母方の祖父が亡くなった。あと数日で91歳になるところだった。急に容態が悪くなってしまい、最後に会うことはかなわなかった。バタバタと通夜と告別式を終え、空港でふと時間ができてしまったのでこれを書いている。

私のおじいちゃんという別の記事では、父方の祖父がいかに堅実で誠実だったかという内容を綴った。では母方の祖父はどんな人物であったか。せっかくなので振り返って残しておきたいと思う。

亡くなった祖父の名前はヒロト。九州の田舎の農家の生まれで、大人になってからは製紙会社に勤め、東北、関東、九州と住む場所を転々とした。性格は‥‥‥頑固、豪快、短気、酒好き、頭が固く捻くれ者で融通がきかない、典型的な昭和の男。死ぬまで昭和を貫いた爺さんである。
元気な頃は毎晩焼酎を飲んでは大声を出し、訪問販売だか営業だかを玄関で怒鳴り散らして追い返したりしていた。テレビに映る芸能人ひとりひとりに『なんやこいつは』『顔が悪い』『やかましい』とご丁寧にコメントをつけていた。よく私と兄を連れて、自転車でスーパーや本屋に連れて行ってくれていたが、私が自転車の後部座席で車輪に足を挟まれて大泣きしたときは『泣くな!!!』とキレられた。まぁまぁの理不尽である。
そんな祖父の行動に辟易とする祖母の姿をよく覚えている。酔っ払って寝床についたと思ったら、寝室から『オイ!!●●(祖母の名前)!!!!』と絶叫が聞こえるので、祖母の方をチラリと見ると『無視よ、無視』と遠い目をしていた。どうやらあれは寝言らしい。祖父が祖母に優しくしている姿はついぞ見たことがない。殴ったりといった暴力は流石になかったと思うが、それ以外の家庭内暴挙スタンプラリーはすべて済ましていたと思う。離婚したかったけど(経済的な理由で)できなかった、という話をよく聞いていたし、だからこそ祖母からの教えは『女でもとにかく一人で生きられるくらい稼がないとダメ』だった。墓を買った時は『(祖父が死んだら)この墓の横の小高い丘のところでピクニックしよう』と意気込んでいたし、しまいには『一緒の墓に入りたくないから、ヒロトさんが死んだら真ん中についたてを立てて骨壷を並べて。左右に並べるんじゃないのよ、扉と並行についたてをして、ヒロトさんの骨壷は奥に置くのよ』と言っていた。ヒロトさんが死んでしまったので、骨壷配置問題については絶賛検討中である。(奥側はあまりにもあまりなので、斜めについたてをするのはどうかという案が出ていた)

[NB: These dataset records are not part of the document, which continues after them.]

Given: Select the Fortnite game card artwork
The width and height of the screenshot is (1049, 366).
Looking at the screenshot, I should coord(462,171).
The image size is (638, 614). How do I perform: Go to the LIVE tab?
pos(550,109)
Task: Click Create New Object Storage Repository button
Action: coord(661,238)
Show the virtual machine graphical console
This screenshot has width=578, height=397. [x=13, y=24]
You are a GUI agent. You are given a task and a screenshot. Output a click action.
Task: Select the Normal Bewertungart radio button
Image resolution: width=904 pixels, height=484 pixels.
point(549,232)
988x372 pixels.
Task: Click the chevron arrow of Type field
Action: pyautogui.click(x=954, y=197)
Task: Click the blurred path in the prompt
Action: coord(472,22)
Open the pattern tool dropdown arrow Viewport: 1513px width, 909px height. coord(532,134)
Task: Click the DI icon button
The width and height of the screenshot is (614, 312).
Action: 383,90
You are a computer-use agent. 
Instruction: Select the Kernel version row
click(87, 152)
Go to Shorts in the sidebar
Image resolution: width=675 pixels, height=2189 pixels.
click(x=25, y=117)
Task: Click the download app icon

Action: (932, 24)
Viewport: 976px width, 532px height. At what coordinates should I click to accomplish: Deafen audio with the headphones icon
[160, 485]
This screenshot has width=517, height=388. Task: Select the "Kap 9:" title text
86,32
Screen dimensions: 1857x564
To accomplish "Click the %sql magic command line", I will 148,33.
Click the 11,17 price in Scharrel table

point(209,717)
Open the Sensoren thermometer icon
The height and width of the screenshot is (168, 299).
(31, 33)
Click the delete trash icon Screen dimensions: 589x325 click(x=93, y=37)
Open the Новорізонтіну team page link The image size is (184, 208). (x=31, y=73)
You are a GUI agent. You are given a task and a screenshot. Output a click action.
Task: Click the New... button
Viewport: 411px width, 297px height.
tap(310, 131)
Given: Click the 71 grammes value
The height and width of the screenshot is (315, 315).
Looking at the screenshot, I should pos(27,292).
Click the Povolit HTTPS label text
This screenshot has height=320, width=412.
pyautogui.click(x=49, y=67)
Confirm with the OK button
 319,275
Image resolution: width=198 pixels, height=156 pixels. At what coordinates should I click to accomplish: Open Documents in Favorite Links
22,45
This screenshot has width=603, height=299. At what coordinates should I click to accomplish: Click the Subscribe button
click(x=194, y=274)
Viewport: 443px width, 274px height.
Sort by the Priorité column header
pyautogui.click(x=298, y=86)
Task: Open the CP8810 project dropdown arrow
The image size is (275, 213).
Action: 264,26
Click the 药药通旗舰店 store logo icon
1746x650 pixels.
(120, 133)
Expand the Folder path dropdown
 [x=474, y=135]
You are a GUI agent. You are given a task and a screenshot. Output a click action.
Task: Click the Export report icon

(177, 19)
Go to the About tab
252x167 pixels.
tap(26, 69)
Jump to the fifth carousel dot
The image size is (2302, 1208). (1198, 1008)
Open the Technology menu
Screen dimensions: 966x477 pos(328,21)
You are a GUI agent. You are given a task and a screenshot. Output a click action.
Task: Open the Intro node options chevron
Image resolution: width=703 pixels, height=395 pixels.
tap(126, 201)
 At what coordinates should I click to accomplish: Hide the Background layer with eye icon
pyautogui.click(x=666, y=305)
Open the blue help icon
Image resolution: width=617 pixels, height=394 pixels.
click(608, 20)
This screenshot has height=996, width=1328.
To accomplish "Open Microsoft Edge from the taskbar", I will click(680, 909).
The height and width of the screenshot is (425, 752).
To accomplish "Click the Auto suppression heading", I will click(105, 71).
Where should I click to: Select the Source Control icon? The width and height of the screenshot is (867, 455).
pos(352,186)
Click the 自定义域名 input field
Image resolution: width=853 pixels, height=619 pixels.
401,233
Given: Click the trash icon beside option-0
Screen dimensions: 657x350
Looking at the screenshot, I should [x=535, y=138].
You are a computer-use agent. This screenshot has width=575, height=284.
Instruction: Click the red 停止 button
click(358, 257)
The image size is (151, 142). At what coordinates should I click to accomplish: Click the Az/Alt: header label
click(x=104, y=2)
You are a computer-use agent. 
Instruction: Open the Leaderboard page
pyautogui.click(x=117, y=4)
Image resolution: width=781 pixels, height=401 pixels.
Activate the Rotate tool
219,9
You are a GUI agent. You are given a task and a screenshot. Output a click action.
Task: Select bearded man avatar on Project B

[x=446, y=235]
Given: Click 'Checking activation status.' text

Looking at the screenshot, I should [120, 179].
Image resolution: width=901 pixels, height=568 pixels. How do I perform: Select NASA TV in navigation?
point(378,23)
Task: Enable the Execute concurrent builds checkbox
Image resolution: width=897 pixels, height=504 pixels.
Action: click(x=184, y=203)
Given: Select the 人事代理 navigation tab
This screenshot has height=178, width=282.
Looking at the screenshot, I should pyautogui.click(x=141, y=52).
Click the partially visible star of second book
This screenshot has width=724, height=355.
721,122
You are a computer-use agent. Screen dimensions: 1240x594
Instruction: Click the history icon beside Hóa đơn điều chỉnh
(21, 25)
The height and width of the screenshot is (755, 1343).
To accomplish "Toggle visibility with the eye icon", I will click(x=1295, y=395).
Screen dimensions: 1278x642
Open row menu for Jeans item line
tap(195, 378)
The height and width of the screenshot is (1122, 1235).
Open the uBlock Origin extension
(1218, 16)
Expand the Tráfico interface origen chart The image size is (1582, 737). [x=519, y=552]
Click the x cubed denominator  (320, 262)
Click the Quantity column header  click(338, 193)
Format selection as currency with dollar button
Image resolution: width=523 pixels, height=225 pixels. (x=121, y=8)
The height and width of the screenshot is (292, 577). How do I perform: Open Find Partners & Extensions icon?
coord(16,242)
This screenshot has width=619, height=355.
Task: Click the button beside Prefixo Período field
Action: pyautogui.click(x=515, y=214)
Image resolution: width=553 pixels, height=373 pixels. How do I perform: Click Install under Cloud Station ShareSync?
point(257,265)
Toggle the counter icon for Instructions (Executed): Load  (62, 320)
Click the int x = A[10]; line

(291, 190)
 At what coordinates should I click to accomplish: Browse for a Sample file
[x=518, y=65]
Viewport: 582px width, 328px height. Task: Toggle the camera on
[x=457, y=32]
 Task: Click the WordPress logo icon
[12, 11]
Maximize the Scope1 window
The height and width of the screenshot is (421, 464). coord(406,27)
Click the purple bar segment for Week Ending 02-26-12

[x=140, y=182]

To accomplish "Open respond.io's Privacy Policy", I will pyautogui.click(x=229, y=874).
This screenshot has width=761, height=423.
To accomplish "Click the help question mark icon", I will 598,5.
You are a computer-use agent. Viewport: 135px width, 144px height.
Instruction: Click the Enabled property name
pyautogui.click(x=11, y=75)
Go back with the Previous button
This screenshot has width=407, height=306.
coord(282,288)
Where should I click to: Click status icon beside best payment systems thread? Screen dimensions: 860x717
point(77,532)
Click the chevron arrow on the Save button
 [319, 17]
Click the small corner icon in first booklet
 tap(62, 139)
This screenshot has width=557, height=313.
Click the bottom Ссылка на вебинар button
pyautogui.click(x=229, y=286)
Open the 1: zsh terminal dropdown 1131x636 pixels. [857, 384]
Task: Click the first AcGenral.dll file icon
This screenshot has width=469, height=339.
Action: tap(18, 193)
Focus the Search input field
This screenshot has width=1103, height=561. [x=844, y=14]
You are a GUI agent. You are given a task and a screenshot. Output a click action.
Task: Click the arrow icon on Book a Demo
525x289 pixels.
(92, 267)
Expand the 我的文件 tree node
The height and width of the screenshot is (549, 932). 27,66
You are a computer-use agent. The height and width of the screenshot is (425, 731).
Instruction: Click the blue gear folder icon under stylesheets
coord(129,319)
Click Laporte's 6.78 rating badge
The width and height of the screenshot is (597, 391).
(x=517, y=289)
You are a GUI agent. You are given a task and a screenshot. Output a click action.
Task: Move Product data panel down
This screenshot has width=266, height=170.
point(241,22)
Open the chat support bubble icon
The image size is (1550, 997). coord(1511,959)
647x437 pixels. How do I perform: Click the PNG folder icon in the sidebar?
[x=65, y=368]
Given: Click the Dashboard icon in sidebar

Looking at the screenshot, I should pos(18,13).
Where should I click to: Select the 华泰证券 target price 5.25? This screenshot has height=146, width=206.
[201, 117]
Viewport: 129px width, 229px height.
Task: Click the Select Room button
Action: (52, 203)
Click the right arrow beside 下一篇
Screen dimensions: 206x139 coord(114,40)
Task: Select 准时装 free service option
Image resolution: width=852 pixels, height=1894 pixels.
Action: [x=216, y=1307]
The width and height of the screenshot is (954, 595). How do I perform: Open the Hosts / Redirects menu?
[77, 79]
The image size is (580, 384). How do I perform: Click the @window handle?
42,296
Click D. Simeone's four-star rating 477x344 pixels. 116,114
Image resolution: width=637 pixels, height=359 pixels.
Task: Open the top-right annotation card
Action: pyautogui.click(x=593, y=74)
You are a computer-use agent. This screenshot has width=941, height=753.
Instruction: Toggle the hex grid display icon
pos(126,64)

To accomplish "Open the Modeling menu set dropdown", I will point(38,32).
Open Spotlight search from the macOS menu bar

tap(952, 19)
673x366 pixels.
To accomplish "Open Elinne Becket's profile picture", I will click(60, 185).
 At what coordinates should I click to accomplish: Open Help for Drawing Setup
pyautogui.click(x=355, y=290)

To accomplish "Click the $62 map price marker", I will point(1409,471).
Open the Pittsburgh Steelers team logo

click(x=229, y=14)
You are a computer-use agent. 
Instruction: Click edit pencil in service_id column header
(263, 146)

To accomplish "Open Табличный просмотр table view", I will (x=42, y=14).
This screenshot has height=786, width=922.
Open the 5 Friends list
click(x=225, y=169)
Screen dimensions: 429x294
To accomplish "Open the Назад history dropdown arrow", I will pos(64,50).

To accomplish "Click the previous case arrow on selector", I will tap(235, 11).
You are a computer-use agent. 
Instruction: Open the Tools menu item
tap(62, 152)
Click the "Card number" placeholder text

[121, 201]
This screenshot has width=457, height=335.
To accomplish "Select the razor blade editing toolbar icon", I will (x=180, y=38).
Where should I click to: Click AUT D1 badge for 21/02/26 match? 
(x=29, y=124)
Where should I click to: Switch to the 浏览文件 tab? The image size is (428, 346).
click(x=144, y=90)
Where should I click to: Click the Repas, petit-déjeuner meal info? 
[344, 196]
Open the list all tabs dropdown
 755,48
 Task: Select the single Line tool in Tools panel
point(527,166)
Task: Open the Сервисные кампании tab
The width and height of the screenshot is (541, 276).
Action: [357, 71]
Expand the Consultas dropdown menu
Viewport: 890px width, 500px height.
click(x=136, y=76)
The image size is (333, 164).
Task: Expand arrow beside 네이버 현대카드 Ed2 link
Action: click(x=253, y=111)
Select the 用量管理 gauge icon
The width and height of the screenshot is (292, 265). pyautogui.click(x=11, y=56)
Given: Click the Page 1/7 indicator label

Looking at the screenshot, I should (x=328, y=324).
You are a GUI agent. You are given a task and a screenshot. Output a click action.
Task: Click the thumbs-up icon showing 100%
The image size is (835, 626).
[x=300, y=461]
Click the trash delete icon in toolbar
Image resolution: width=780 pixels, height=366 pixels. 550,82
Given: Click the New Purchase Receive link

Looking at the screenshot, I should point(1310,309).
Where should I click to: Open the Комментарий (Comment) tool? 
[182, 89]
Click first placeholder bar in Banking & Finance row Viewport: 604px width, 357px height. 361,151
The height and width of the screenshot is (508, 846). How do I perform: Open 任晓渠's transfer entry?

そんな頑固なおじいちゃんは、祖母がたったの64歳でこの世を去ってしまった後、みるみる弱ってしまった。夕方になると、広々と肌寒い座敷の仏壇の前でうなだれ、お鈴をならしていた。弱々しく祖母の名前を呼んでは、ひっそりと泣いていた。そんな祖父に対し、生きてるときに優しくすればよかったのに。と少し突き放すような気持ちもどこかにあった。
わたしは、だんだんと弱っていく祖父を見るのが嫌だった。あんなに体が強くて力持ちだった祖父が、足腰が弱くなりよたよたと歩く姿を見るのが嫌だった。まともに歩けないから肩を支えているのに、『触るな!いらん!』とブチギレられるのも嫌だった。家を訪れると、炊飯器の中で1週間前に炊いたお米が黄色くなっているのを見るのが嫌だった。施設に入るとだんだんと認知症も進んで、わたしの顔もわからなくなってしまった。自己紹介をすると、私を見て『美人がおるなぁ』と言った。そんな言葉が聞きたいわけじゃなかったんだけどな、と思った。わたしもおじいちゃんと同じだ。おじいちゃんが老いて変わっていくのを受け入れられなくて、優しくできなかった。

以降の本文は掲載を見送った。